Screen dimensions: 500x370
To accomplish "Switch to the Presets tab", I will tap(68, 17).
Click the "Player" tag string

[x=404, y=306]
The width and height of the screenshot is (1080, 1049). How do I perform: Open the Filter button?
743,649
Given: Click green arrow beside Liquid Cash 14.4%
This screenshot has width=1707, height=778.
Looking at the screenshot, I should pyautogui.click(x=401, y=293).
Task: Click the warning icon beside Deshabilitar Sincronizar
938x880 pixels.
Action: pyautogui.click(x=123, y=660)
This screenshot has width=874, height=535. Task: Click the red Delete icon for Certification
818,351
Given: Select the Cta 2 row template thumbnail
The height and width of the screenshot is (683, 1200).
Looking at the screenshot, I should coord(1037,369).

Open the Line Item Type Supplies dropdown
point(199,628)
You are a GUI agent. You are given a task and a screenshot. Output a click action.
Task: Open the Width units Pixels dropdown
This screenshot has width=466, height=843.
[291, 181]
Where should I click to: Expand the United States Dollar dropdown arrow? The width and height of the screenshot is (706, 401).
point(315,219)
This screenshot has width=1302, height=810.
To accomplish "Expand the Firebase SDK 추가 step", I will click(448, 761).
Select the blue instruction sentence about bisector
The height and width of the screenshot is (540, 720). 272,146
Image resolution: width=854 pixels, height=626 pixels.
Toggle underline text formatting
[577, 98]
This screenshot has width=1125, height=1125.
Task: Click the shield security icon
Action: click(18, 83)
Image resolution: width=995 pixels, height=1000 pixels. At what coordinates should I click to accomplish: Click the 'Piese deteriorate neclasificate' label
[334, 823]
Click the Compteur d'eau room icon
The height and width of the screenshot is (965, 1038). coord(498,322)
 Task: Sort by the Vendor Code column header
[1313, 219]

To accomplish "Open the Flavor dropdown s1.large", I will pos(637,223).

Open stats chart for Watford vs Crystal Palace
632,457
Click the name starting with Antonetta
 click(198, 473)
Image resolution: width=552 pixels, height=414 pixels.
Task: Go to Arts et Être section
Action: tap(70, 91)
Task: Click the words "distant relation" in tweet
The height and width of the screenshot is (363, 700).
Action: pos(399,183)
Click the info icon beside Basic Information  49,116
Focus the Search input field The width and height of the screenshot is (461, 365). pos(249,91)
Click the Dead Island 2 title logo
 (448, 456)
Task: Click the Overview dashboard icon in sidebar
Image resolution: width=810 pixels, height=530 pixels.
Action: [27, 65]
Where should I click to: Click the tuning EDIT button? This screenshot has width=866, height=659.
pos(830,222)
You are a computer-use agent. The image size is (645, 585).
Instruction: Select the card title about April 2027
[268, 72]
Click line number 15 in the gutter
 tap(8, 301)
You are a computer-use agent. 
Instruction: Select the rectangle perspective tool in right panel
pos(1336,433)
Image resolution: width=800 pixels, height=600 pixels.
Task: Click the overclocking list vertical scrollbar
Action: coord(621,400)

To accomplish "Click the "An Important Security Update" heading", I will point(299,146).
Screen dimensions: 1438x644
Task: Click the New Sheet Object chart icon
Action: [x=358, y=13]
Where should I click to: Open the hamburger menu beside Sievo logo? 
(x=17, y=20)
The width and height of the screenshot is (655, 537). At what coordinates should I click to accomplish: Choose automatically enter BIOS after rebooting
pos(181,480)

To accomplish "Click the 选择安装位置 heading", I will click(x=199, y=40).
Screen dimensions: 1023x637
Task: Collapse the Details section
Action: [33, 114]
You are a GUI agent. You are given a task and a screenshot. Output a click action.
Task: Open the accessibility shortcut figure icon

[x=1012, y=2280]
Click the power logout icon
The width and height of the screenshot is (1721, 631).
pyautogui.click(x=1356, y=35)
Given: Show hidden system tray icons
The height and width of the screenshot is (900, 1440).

====

INSTRUCTIONS TO FOLLOW: Give back the full listing, exactly as it stands.

EXERCISE OUTPUT:
Screen dimensions: 500x370
To accomplish "Switch to the Presets tab", I will tap(68, 17).
Click the "Player" tag string

[x=404, y=306]
The width and height of the screenshot is (1080, 1049). How do I perform: Open the Filter button?
743,649
Given: Click green arrow beside Liquid Cash 14.4%
This screenshot has width=1707, height=778.
Looking at the screenshot, I should pyautogui.click(x=401, y=293).
Task: Click the warning icon beside Deshabilitar Sincronizar
938x880 pixels.
Action: pyautogui.click(x=123, y=660)
This screenshot has width=874, height=535. Task: Click the red Delete icon for Certification
818,351
Given: Select the Cta 2 row template thumbnail
The height and width of the screenshot is (683, 1200).
Looking at the screenshot, I should coord(1037,369).

Open the Line Item Type Supplies dropdown
point(199,628)
You are a GUI agent. You are given a task and a screenshot. Output a click action.
Task: Open the Width units Pixels dropdown
This screenshot has width=466, height=843.
[291, 181]
Where should I click to: Expand the United States Dollar dropdown arrow? The width and height of the screenshot is (706, 401).
point(315,219)
This screenshot has width=1302, height=810.
To accomplish "Expand the Firebase SDK 추가 step", I will click(448, 761).
Select the blue instruction sentence about bisector
The height and width of the screenshot is (540, 720). 272,146
Image resolution: width=854 pixels, height=626 pixels.
Toggle underline text formatting
[577, 98]
This screenshot has width=1125, height=1125.
Task: Click the shield security icon
Action: click(18, 83)
Image resolution: width=995 pixels, height=1000 pixels. At what coordinates should I click to accomplish: Click the 'Piese deteriorate neclasificate' label
[334, 823]
Click the Compteur d'eau room icon
The height and width of the screenshot is (965, 1038). coord(498,322)
 Task: Sort by the Vendor Code column header
[1313, 219]

To accomplish "Open the Flavor dropdown s1.large", I will pos(637,223).

Open stats chart for Watford vs Crystal Palace
632,457
Click the name starting with Antonetta
 click(198, 473)
Image resolution: width=552 pixels, height=414 pixels.
Task: Go to Arts et Être section
Action: tap(70, 91)
Task: Click the words "distant relation" in tweet
The height and width of the screenshot is (363, 700).
Action: pos(399,183)
Click the info icon beside Basic Information  49,116
Focus the Search input field The width and height of the screenshot is (461, 365). pos(249,91)
Click the Dead Island 2 title logo
 (448, 456)
Task: Click the Overview dashboard icon in sidebar
Image resolution: width=810 pixels, height=530 pixels.
Action: [27, 65]
Where should I click to: Click the tuning EDIT button? This screenshot has width=866, height=659.
pos(830,222)
You are a computer-use agent. The image size is (645, 585).
Instruction: Select the card title about April 2027
[268, 72]
Click line number 15 in the gutter
 tap(8, 301)
You are a computer-use agent. 
Instruction: Select the rectangle perspective tool in right panel
pos(1336,433)
Image resolution: width=800 pixels, height=600 pixels.
Task: Click the overclocking list vertical scrollbar
Action: coord(621,400)

To accomplish "Click the "An Important Security Update" heading", I will point(299,146).
Screen dimensions: 1438x644
Task: Click the New Sheet Object chart icon
Action: [x=358, y=13]
Where should I click to: Open the hamburger menu beside Sievo logo? 
(x=17, y=20)
The width and height of the screenshot is (655, 537). At what coordinates should I click to accomplish: Choose automatically enter BIOS after rebooting
pos(181,480)

To accomplish "Click the 选择安装位置 heading", I will click(x=199, y=40).
Screen dimensions: 1023x637
Task: Collapse the Details section
Action: [33, 114]
You are a GUI agent. You are given a task and a screenshot. Output a click action.
Task: Open the accessibility shortcut figure icon

[x=1012, y=2280]
Click the power logout icon
The width and height of the screenshot is (1721, 631).
pyautogui.click(x=1356, y=35)
Given: Show hidden system tray icons
The height and width of the screenshot is (900, 1440).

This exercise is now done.